(Pointing records for text and elements)
==*==
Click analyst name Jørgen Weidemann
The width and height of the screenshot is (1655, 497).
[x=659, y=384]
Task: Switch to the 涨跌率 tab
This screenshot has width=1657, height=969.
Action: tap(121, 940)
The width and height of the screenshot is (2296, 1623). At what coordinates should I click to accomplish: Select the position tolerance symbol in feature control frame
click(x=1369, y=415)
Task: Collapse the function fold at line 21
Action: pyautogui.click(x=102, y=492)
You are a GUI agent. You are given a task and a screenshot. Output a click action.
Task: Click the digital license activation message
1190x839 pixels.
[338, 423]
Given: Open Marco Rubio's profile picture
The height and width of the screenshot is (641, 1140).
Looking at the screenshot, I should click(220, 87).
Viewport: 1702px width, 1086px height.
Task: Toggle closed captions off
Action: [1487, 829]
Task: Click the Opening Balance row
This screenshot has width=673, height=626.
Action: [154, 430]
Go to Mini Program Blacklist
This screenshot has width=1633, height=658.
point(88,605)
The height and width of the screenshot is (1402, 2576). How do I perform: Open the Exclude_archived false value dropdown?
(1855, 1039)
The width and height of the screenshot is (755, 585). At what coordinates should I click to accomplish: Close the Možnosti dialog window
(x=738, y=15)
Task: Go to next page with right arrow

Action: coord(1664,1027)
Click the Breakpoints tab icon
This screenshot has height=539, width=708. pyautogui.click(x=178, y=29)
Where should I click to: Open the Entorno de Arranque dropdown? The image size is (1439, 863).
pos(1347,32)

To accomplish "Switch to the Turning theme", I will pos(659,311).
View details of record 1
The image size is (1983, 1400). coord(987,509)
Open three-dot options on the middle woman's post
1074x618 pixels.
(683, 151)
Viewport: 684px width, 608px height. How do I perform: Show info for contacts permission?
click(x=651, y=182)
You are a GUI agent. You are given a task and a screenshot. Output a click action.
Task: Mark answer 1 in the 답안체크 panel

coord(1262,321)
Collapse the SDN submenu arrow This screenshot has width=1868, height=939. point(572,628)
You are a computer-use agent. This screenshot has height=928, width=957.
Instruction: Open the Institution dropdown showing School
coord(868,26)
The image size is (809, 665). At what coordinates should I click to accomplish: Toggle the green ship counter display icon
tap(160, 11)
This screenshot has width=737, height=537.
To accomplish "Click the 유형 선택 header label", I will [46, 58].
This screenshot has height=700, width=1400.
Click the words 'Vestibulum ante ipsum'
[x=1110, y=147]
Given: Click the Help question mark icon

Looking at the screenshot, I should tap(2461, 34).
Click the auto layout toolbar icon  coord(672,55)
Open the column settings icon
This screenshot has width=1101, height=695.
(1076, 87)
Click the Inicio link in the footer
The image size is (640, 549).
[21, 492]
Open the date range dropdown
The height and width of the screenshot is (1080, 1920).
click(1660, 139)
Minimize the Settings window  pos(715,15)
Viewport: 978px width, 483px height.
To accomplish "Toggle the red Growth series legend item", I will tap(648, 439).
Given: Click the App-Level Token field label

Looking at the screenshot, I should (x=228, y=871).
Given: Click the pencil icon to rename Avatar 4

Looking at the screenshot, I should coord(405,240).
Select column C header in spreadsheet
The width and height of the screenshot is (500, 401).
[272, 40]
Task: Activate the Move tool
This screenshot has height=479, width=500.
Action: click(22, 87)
==*==
● TO DO
Reproduce the records verbatim, starting with the line containing "The width and height of the screenshot is (755, 585)." and continuing through the line containing "coord(868,26)".

● COMPLETED EXERCISE
The width and height of the screenshot is (755, 585). At what coordinates should I click to accomplish: Close the Možnosti dialog window
(x=738, y=15)
Task: Go to next page with right arrow

Action: coord(1664,1027)
Click the Breakpoints tab icon
This screenshot has height=539, width=708. pyautogui.click(x=178, y=29)
Where should I click to: Open the Entorno de Arranque dropdown? The image size is (1439, 863).
pos(1347,32)

To accomplish "Switch to the Turning theme", I will pos(659,311).
View details of record 1
The image size is (1983, 1400). coord(987,509)
Open three-dot options on the middle woman's post
1074x618 pixels.
(683, 151)
Viewport: 684px width, 608px height. How do I perform: Show info for contacts permission?
click(x=651, y=182)
You are a GUI agent. You are given a task and a screenshot. Output a click action.
Task: Mark answer 1 in the 답안체크 panel

coord(1262,321)
Collapse the SDN submenu arrow This screenshot has width=1868, height=939. point(572,628)
You are a computer-use agent. This screenshot has height=928, width=957.
Instruction: Open the Institution dropdown showing School
coord(868,26)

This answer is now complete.